■ **WORK TO BE COMPLETED**: Which lines in the data contain the word "icon"? Please copy each of them.

*** DATA TO EXAMINE Section Begins ***

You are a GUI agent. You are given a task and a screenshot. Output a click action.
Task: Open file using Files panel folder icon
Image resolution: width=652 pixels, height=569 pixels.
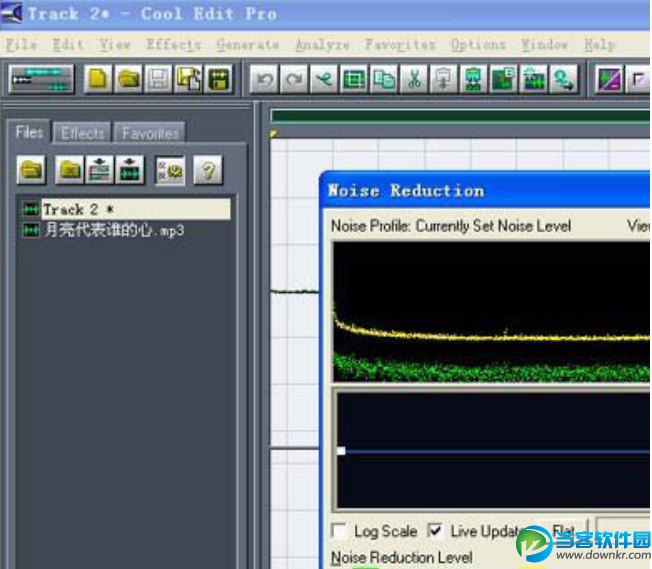click(x=32, y=170)
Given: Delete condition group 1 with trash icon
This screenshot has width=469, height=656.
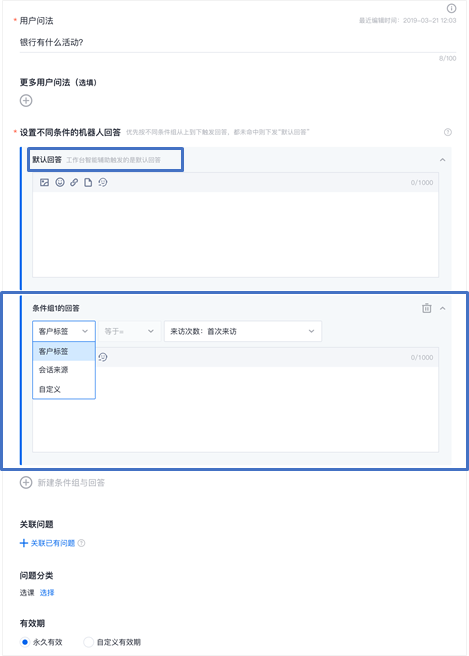Looking at the screenshot, I should [x=426, y=308].
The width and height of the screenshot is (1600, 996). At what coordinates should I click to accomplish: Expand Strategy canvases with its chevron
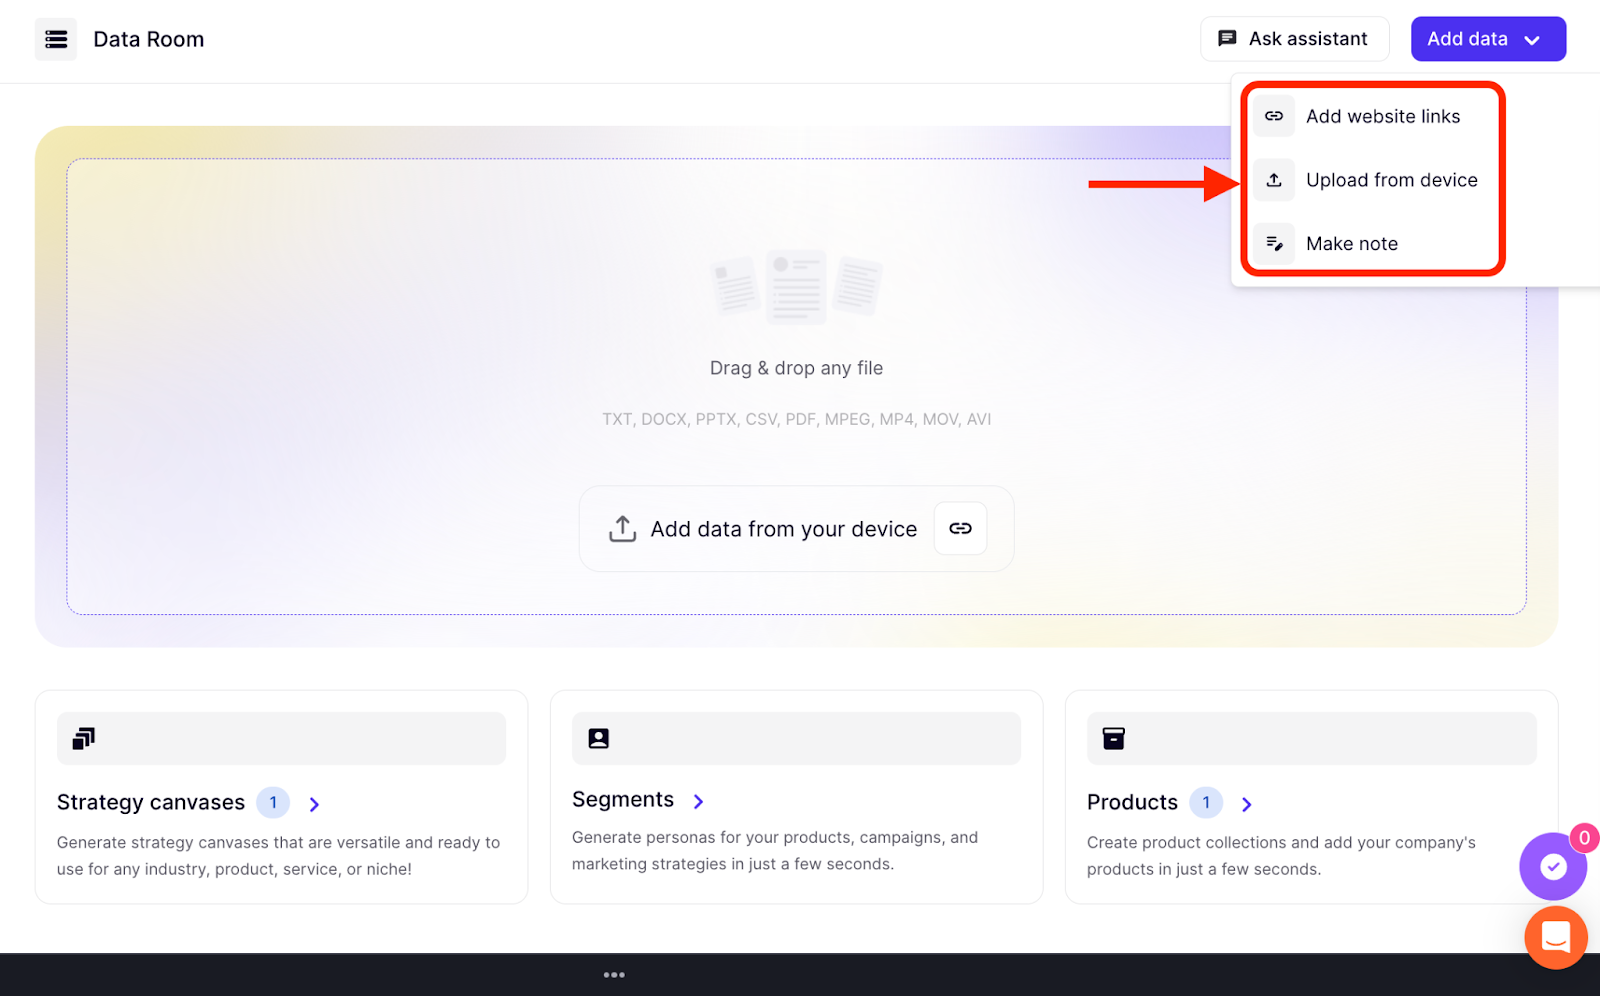(x=314, y=804)
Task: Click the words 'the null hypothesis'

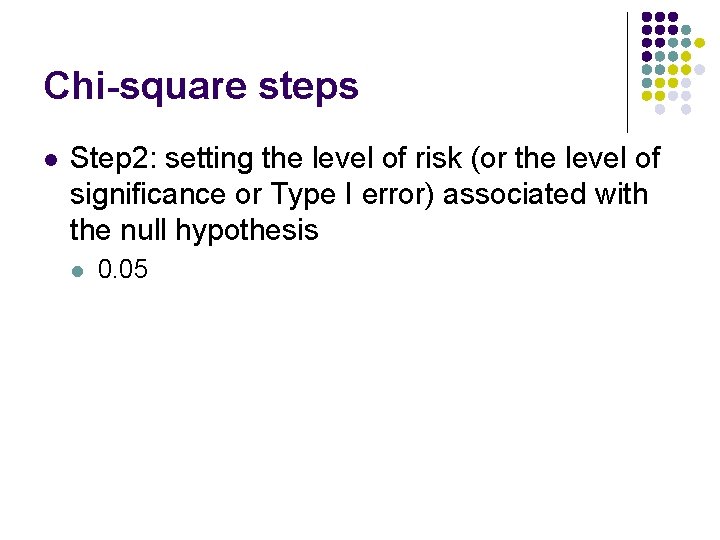Action: (x=194, y=231)
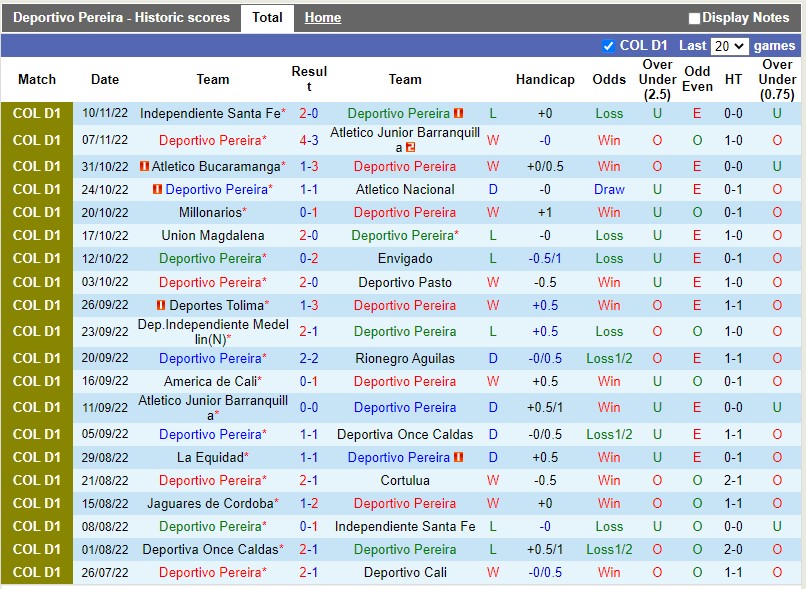
Task: Enable the Display Notes checkbox
Action: [692, 17]
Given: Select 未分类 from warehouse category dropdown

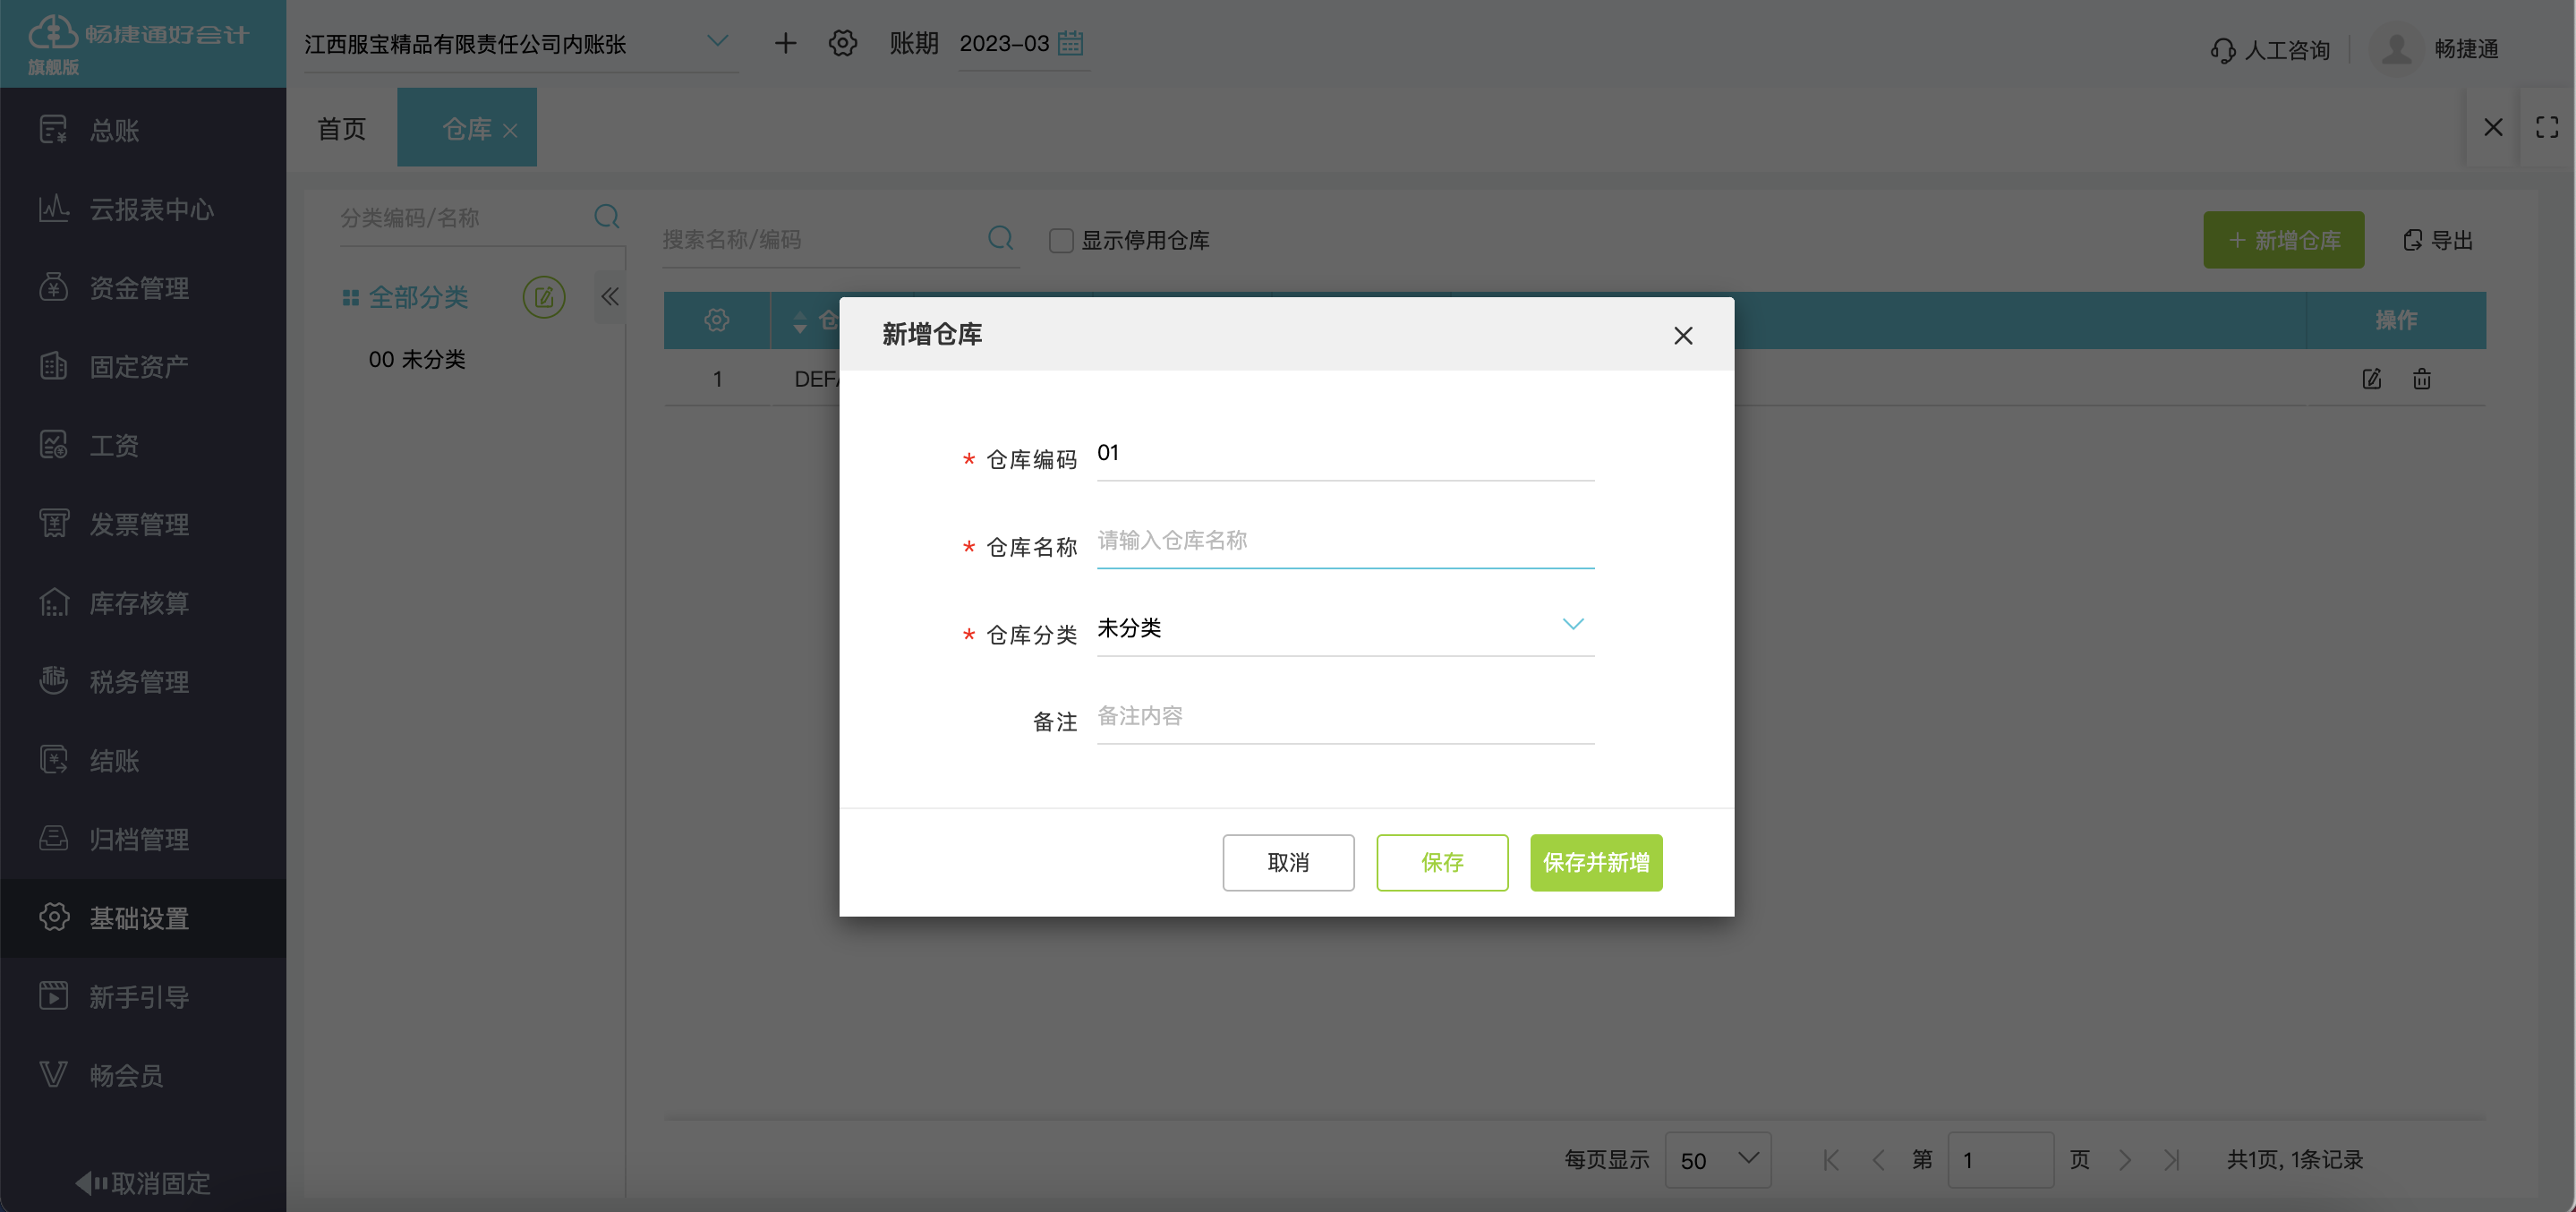Looking at the screenshot, I should [1339, 627].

*** DATA TO EXAMINE Section Ends ***

■ **FINISHED EXERCISE**:
Task: Open file using Files panel folder icon
Given: Delete condition group 1 with trash icon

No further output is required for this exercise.